III.  Consequences of Not Filing for ALJ Hearing:

Assuming that no extended repayment plan has been established and the alleged overpayment has not already been repaid, the MAC will initiate recoupment of the alleged overpayment 30 days after the QIC issues its denial decision. Unfortunately, this will occur regardless of whether a request for ALJ hearing is filed in a timely fashion.

Should a provider choose not to further appeal, its important to recognize that its “claims denial ratio” will increase.  As the government and its contractors increasingly rely on “data mining” when identifying potential targets for audit, providers with a high error rate will likely find their practices subject to further scrutiny.

 IV.  Don’t Give Up on Properly Billed Claims – Consider Your Options:  

As Medicare claims audit and assessment efforts increase (through CMS’ use of ZPICs, PSCs and RACs), health care providers will be under increasing pressure to ensure that all statutory and regulatory medical necessity, documentation, coding and billing requirements are met.  Despite a provider’s best efforts to remain compliant, it may find that its practice or clinic is alleged to have been overpaid by a Medicare contractor. Should that occur, we strongly recommend that you retain qualified, experienced legal counsel to represent your interests as early in the appeals process as possible.

Should you choose to handle the appeal yourself and lose at the reconsideration level, contact experienced legal counsel before deciding to discontinue the appeal.  Depending on the facts, you may find that it is both cost-effective and advisable to have your case handled at the ALJ level by experienced legal counsel.  When retaining counsel,  there are several important questions that you should ask:

  • How much of your law practice involves health law issues?
  • Please describe the extent of your experience handling large, complex administrative appeals of denied Medicare claims.
  • Please describe your experience in challenging statistical extrapolations applied to an alleged overpayment in a case.
  • How often have you responded to AdQIC appeals of favorable ALJ decisions?
  • How often have you handled MAC appeals?
  • Can you provide provider references?

Hopefully, your practice will not face a large administrative appeal of denied Medicare claims.  However, should such an event occur, you need to be ready to respond to the contractor’s audit.

V.  Conclusion:

 In addition to representing a wide variety of providers in the administrative appeals process, our Firm has been retained by a number of other law firms to assist them with large, complex administrative appeals.  After representing health care providers for many years in administrative hearings, involving literally tens of thousands of claims, it has been our experience that the ALJ level of appeal is the single best opportunity that a provider has to present its arguments in support of payment.

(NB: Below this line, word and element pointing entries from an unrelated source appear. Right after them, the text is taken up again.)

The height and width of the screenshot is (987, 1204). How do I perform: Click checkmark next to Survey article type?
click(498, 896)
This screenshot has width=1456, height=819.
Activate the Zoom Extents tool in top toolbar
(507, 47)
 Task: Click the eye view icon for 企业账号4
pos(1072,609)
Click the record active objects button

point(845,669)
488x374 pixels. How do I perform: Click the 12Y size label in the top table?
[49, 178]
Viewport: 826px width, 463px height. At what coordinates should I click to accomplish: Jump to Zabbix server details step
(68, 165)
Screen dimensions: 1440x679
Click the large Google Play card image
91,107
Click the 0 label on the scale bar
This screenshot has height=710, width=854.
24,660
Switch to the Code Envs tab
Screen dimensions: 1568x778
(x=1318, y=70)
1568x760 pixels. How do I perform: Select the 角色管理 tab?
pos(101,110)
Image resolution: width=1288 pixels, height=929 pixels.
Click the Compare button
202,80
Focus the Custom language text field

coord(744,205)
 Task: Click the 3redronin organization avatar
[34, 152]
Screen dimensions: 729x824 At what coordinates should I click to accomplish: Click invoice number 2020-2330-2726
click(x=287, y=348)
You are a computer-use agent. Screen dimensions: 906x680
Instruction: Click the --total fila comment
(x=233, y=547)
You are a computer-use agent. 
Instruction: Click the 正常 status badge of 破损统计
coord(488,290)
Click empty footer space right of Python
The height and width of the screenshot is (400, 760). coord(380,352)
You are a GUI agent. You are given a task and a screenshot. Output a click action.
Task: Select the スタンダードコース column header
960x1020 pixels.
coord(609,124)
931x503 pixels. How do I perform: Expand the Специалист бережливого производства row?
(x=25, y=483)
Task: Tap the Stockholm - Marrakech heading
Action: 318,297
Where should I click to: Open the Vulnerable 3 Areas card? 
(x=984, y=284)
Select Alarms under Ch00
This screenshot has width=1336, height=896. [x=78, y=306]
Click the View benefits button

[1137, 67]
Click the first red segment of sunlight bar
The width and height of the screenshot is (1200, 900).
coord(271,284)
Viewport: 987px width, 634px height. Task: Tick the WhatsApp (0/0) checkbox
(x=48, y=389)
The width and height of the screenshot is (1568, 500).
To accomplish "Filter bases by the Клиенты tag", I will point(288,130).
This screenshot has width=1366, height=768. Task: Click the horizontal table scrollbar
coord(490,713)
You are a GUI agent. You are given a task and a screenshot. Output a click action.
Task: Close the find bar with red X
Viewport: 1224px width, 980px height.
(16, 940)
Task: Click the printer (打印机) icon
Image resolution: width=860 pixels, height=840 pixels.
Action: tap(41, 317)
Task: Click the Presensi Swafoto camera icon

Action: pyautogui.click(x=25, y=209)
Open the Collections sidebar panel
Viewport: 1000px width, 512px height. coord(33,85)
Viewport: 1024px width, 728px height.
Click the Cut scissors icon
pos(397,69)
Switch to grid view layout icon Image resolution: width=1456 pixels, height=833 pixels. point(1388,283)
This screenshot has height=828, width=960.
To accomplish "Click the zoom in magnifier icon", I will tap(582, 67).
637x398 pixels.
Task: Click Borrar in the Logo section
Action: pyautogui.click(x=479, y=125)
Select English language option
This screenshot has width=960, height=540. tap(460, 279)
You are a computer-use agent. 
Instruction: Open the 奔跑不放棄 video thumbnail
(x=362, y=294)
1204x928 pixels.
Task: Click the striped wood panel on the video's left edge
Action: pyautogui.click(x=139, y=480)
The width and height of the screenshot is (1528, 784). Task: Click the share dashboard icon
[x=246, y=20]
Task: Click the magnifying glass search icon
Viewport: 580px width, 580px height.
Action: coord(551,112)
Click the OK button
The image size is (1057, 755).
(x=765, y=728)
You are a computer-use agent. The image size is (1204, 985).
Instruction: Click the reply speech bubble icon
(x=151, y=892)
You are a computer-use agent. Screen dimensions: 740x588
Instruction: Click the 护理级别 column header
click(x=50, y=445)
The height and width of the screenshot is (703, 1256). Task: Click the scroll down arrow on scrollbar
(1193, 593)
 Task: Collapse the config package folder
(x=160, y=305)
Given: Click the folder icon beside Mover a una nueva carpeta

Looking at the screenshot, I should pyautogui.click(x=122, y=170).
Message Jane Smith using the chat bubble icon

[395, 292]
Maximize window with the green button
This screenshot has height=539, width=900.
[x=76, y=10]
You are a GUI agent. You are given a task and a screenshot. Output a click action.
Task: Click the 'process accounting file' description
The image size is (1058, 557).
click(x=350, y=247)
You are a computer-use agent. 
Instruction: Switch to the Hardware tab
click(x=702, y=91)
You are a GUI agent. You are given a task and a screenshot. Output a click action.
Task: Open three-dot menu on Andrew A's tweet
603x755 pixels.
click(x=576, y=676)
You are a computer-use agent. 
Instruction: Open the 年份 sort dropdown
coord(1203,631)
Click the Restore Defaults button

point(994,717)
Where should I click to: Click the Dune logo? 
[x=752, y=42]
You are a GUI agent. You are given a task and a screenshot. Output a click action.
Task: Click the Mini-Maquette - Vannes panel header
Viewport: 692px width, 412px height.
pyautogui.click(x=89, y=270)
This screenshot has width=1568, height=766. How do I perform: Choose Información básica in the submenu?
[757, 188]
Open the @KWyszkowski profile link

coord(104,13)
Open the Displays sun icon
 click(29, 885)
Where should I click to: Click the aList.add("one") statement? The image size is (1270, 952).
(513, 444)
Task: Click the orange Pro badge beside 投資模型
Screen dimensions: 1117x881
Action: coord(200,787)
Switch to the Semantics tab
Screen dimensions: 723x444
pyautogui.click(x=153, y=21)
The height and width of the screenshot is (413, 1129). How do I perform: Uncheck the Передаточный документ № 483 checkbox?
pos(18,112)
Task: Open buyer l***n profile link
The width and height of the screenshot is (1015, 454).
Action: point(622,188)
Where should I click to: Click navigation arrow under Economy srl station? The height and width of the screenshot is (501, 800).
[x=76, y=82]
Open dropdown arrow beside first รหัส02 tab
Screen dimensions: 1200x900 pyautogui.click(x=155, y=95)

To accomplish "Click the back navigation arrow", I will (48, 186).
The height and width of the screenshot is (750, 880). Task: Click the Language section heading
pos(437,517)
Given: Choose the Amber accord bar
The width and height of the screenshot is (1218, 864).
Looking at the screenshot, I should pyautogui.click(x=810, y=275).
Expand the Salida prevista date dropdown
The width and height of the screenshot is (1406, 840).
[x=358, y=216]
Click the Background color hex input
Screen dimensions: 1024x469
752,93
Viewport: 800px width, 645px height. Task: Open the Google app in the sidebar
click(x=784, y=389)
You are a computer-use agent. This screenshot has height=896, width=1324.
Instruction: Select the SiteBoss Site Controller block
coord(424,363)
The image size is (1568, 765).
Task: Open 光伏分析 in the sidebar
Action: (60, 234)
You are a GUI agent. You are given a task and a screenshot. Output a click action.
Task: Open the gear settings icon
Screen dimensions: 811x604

 While there are no guarantees in litigation, working with qualified clinical personnel, experienced legal counsel can effectively present a provider’s arguments to an ALJ assigned to hear the provider’s case.  Keep in mind, the trier of fact is an attorney – not a clinician or a consultant. Experience, coupled with an in-depth knowledge of the statutory and regulatory requirements at issue, may prove essential in proving your case. The ALJs we have practiced before have been attentive, knowledgeable, willing to listen to the provider’s viewpoint, and perhaps most importantly, fair If facing an ALJ hearing, consider the benefits of retaining experienced counsel when considering your options.

Healthcare AttorneyRobert W. Liles, J.D., M.B.A., M.S. serves as Managing Partner at Liles Parker, Attorneys & Clients at Law.  Liles Parker attorneys have extensive experience representing Home Health, Hospice, CMHC, DME, Ambulance, Physician Practices, Nursing Homes, SNFs, and PT / ST / OT Therapy providers in the Medicare administrative appeals process. Our attorneys also work with providers to help better ensure that their Compliance Program addresses applicable statutory and regulatory requirements.   Need assistance?  Call us for a complimentary initial consultation.  We can be reached at:  1 (800) 475-1006.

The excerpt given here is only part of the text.